[Stored items]
»»

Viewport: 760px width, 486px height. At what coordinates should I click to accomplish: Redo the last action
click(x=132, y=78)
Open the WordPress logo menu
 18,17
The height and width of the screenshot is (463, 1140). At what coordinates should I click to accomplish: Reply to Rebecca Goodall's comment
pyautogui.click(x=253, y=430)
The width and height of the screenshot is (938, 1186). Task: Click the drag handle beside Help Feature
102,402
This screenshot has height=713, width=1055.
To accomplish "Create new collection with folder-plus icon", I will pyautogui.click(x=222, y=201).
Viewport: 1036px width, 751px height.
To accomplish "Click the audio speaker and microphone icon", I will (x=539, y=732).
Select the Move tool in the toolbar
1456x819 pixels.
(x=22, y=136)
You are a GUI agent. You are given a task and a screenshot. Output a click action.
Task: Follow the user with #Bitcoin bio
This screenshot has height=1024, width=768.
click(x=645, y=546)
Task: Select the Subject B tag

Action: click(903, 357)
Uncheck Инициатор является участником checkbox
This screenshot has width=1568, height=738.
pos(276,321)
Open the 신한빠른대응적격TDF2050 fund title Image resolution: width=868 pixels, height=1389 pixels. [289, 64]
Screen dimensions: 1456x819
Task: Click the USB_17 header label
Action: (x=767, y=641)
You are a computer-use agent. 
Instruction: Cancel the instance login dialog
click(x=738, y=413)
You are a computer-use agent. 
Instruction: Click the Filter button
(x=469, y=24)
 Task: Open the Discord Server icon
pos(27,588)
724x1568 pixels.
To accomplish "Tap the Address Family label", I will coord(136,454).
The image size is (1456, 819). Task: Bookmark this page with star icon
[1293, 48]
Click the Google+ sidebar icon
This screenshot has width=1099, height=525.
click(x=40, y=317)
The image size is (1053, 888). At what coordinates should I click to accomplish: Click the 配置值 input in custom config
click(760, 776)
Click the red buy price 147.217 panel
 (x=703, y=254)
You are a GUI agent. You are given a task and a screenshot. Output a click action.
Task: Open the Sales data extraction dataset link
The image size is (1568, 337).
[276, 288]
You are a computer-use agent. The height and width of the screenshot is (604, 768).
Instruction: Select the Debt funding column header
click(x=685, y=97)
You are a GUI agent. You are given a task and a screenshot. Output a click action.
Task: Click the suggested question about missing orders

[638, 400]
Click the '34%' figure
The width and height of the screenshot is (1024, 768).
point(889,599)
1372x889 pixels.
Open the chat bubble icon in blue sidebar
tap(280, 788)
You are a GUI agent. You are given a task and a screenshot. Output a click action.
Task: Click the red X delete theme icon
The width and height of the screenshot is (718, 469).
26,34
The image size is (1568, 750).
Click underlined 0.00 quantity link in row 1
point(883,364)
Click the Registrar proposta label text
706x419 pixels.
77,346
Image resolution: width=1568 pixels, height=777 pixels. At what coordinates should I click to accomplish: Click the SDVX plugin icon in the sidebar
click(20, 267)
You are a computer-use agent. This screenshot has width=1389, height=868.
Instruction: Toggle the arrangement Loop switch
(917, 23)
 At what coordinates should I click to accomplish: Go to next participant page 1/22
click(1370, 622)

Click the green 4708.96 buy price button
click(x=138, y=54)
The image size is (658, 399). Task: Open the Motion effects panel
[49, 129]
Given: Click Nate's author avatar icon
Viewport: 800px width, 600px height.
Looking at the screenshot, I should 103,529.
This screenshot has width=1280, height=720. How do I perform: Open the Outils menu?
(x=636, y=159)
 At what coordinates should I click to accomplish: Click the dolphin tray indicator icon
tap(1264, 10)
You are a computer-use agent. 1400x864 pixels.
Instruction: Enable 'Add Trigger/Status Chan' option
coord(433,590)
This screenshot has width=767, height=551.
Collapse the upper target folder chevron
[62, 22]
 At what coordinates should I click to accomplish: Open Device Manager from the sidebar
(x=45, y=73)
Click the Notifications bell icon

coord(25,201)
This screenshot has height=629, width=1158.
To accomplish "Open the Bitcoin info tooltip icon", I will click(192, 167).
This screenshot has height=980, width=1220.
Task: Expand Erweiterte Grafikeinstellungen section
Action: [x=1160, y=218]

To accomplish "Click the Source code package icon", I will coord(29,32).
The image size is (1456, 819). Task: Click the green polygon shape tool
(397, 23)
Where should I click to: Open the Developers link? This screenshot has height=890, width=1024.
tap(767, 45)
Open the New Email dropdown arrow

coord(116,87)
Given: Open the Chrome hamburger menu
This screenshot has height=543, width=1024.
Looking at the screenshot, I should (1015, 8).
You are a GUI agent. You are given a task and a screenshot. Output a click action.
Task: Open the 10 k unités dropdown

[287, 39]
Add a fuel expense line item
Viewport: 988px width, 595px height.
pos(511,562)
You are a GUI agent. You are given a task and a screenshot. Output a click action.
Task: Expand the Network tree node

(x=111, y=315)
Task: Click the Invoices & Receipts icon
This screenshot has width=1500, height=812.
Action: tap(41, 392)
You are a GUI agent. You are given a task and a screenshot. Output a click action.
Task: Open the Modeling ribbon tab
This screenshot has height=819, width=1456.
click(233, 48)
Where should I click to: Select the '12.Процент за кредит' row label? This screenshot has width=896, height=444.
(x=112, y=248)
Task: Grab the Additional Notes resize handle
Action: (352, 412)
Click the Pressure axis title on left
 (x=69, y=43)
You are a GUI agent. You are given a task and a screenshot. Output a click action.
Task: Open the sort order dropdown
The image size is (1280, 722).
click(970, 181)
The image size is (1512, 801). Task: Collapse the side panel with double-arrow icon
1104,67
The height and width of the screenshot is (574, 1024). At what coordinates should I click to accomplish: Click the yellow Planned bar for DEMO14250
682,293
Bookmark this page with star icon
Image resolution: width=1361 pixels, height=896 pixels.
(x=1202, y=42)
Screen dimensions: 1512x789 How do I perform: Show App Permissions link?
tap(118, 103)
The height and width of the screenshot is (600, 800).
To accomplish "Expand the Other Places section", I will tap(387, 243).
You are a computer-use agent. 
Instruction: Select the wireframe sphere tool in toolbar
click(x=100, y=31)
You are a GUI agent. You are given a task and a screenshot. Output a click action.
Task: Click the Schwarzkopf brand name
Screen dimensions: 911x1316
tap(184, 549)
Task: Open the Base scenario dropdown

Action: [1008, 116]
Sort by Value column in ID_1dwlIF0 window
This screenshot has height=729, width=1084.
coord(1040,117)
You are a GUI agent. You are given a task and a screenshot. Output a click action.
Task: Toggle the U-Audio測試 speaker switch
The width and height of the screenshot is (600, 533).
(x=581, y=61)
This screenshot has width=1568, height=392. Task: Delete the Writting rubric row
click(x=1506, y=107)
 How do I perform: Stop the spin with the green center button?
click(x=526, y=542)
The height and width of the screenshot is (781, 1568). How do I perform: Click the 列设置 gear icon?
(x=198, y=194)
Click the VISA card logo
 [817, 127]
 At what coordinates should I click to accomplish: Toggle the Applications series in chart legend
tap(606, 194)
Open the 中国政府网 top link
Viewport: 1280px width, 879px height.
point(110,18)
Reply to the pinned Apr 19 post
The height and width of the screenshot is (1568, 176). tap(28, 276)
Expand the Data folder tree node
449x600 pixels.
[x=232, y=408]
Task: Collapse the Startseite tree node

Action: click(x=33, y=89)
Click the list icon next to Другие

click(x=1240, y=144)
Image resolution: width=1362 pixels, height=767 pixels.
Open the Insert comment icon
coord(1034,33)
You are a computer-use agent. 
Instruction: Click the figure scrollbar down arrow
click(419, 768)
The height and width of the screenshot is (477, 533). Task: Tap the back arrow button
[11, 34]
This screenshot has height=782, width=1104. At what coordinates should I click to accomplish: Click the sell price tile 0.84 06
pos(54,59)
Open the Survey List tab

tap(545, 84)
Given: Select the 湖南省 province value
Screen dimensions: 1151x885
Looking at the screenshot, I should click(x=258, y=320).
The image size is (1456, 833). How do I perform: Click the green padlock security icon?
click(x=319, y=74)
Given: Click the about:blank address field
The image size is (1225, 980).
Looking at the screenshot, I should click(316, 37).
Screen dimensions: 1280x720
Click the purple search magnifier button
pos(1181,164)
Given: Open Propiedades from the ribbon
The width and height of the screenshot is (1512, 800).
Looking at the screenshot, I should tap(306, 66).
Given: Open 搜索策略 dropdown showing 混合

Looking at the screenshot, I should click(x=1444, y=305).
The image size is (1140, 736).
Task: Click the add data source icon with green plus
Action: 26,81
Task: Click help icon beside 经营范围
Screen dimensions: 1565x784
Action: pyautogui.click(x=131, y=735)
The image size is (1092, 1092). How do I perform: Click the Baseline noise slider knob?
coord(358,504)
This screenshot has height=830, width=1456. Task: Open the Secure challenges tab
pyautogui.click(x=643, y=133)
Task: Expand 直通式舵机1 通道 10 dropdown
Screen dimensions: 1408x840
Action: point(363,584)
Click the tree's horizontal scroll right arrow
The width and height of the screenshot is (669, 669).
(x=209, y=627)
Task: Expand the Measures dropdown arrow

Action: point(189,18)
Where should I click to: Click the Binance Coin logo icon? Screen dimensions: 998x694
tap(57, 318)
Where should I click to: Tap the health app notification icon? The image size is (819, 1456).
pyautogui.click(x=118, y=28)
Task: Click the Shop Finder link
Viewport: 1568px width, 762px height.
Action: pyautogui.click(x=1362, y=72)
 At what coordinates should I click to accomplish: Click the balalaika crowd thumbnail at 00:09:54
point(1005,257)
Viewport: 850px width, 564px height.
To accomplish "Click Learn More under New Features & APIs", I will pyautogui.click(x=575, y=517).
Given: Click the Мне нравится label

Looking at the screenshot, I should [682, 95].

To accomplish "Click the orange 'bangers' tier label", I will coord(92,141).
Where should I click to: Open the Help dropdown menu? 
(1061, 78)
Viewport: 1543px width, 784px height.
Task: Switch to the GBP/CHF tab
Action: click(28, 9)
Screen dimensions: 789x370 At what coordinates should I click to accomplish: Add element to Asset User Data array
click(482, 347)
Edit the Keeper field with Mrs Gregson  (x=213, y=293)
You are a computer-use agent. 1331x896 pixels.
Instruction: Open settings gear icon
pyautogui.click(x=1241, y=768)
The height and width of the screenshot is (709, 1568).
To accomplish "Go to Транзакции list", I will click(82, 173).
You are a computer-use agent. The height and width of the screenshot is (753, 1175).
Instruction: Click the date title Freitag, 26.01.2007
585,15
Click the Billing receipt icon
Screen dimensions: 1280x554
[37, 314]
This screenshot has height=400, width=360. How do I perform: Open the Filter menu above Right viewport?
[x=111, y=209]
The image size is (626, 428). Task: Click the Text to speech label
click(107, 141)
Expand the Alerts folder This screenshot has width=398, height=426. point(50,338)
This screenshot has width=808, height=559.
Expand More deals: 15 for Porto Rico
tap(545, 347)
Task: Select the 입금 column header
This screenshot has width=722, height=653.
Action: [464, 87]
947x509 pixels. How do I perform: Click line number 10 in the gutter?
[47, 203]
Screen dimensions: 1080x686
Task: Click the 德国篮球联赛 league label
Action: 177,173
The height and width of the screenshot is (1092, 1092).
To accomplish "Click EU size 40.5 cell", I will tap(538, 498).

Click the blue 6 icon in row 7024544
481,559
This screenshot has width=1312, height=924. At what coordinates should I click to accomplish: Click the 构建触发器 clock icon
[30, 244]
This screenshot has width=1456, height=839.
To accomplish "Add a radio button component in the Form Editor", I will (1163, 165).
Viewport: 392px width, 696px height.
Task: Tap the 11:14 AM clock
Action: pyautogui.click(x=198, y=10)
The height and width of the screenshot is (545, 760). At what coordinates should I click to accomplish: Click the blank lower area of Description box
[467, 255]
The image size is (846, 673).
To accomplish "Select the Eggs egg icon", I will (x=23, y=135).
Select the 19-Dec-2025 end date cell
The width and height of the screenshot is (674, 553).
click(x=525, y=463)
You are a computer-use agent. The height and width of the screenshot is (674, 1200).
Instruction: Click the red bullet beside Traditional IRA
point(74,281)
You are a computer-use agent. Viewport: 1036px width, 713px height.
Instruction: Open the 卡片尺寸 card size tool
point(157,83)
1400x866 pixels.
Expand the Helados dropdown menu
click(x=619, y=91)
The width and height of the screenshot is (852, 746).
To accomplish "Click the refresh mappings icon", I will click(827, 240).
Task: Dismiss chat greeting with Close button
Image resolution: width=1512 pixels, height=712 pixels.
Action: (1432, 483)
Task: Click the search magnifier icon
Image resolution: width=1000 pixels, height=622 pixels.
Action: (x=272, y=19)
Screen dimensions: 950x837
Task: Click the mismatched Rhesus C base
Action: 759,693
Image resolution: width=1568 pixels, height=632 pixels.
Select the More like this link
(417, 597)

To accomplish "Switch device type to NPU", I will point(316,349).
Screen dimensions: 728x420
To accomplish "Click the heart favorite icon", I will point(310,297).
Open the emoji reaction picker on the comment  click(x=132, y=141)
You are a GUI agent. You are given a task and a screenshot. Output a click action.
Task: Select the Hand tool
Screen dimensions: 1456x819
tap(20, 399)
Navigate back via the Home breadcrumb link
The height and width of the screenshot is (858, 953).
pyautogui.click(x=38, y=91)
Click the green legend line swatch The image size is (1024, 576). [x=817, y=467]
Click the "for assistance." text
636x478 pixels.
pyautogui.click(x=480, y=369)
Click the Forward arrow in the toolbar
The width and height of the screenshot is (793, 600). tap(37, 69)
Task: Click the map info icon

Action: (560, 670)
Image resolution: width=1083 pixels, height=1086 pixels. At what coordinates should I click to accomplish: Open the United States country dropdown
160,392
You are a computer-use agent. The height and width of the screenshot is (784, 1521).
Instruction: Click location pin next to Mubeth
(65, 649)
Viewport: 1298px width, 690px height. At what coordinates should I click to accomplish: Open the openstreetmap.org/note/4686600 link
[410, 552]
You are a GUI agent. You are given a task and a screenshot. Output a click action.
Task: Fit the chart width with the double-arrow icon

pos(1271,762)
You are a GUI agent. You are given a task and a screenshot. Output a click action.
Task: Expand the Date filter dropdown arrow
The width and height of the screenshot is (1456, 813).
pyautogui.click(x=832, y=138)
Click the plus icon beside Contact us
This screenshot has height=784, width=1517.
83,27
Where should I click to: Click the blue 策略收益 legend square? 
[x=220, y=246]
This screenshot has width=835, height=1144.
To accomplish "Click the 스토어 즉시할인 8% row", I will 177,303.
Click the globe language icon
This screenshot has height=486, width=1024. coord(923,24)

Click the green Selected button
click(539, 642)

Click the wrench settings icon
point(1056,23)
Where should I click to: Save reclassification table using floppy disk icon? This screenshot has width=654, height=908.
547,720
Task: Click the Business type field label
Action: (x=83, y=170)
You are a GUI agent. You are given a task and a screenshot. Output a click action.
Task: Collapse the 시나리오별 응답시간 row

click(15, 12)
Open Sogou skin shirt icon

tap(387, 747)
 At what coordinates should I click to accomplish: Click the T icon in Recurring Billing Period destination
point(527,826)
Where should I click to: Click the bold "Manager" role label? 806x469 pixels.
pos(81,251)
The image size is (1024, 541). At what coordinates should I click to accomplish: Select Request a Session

««

Task: Edit the lines from the start of the items through the line containing "click(x=738, y=413)" so that every "screenshot" becomes "screen capture", and leave all other text unchanged. Give back only those lines.

Output of the task:
Viewport: 760px width, 486px height. At what coordinates should I click to accomplish: Redo the last action
click(x=132, y=78)
Open the WordPress logo menu
 18,17
The height and width of the screen capture is (463, 1140). At what coordinates should I click to accomplish: Reply to Rebecca Goodall's comment
pyautogui.click(x=253, y=430)
The width and height of the screen capture is (938, 1186). Task: Click the drag handle beside Help Feature
102,402
This screen capture has height=713, width=1055.
To accomplish "Create new collection with folder-plus icon", I will pyautogui.click(x=222, y=201).
Viewport: 1036px width, 751px height.
To accomplish "Click the audio speaker and microphone icon", I will (x=539, y=732).
Select the Move tool in the toolbar
1456x819 pixels.
(x=22, y=136)
You are a GUI agent. You are given a task and a screen capture. Output a click action.
Task: Follow the user with #Bitcoin bio
This screen capture has height=1024, width=768.
click(x=645, y=546)
Task: Select the Subject B tag

Action: click(903, 357)
Uncheck Инициатор является участником checkbox
This screen capture has width=1568, height=738.
pos(276,321)
Open the 신한빠른대응적격TDF2050 fund title Image resolution: width=868 pixels, height=1389 pixels. [289, 64]
Screen dimensions: 1456x819
Task: Click the USB_17 header label
Action: (x=767, y=641)
You are a computer-use agent. 
Instruction: Cancel the instance login dialog
click(x=738, y=413)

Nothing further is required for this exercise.